When publick villainy, too strong for justice,

Shows his bold front, the harbinger of ruin,

Can brave Leontius call for airy wonders,

Which cheats interpret, and which fools regard?

When some neglected fabrick nods beneath

The weight of years, and totters to the tempest,

Must heaven despatch the messengers of light,

Or wake the dead, to warn us of its fall[317]?’

MAHOMET (to IRENE). ‘I have tried thee, and joy to find that thou deservest to be loved by Mahomet,—with a mind great as his own. Sure, thou art an errour of nature, and an exception to the rest of thy sex, and art immortal; for sentiments like thine were never to sink into nothing. I thought all the thoughts of the fair had been to select the graces of the day, dispose the colours of the flaunting (flowing) robe, tune the voice and roll the eye, place the gem, choose the dress, and add new roses to the fading cheek, but—sparkling.’

[Page 110: Johnson settles in London. A.D. 1737.]

Thus in the tragedy:

‘Illustrious maid, new wonders fix me thine;

Thy soul completes the triumphs of thy face:

I thought, forgive my fair, the noblest aim,

The strongest effort of a female soul

Was but to choose the graces of the day,

To tune the tongue, to teach the eyes to roll,

Dispose the colours of the flowing robe,

And add new roses to the faded cheek[318].’

I shall select one other passage, on account of the doctrine which it illustrates. IRENE observes,

‘That the Supreme Being will accept of virtue, whatever outward circumstances it may be accompanied with, and may be delighted with varieties of worship: but is answered, that variety cannot affect that Being, who, infinitely happy in his own perfections, wants no external gratifications; nor can infinite truth be delighted with falsehood; that though he may guide or pity those he leaves in darkness, he abandons those who shut their eyes against the beams of day.’

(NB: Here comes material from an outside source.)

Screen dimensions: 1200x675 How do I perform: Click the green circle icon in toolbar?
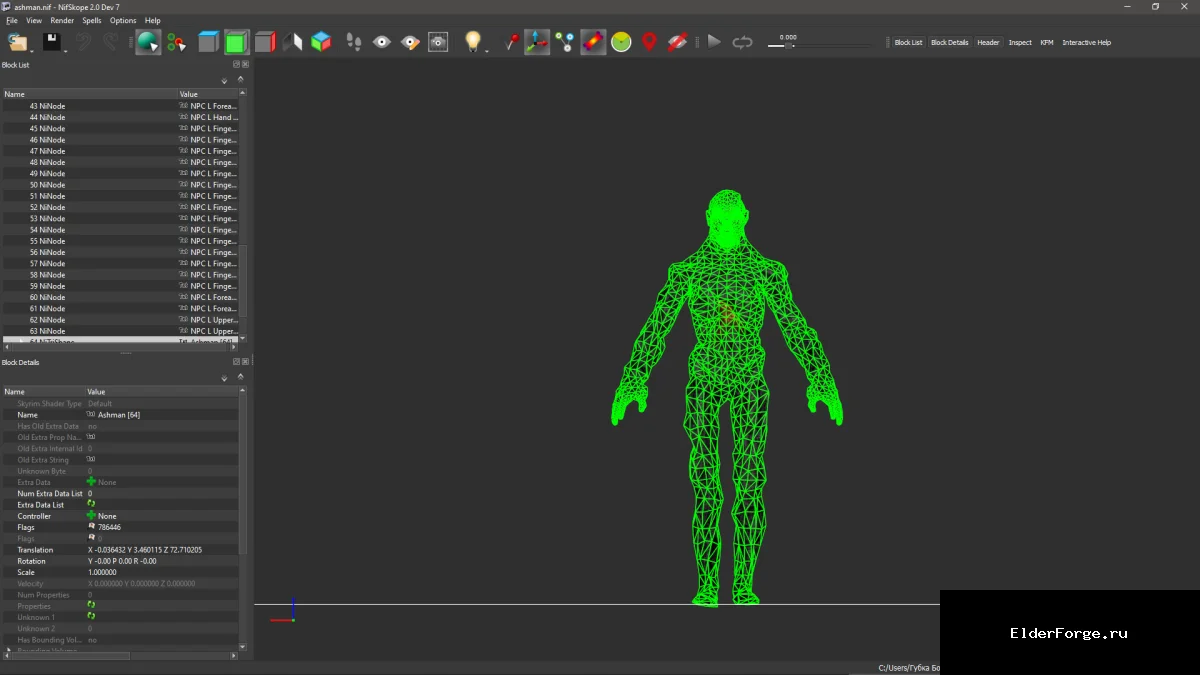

Johnson’s residence at Lichfield, on his return to it at this time, was only for three months; and as he had as yet seen but a small part of the wonders of the Metropolis, he had little to tell his townsmen. He related to me the following minute anecdote of this period: ‘In the last age, when my mother lived in London, there were two sets of people, those who gave the wall, and those who took it; the peaceable and the quarrelsome. When I returned to Lichfield, after having been in London, my mother asked me, whether I was one of those who gave the wall, or those who took it. Now it is fixed that every man keeps to the right; or, if one is taking the wall, another yields it; and it is never a dispute[319].’

The Life of Samuel Johnson, LL.D.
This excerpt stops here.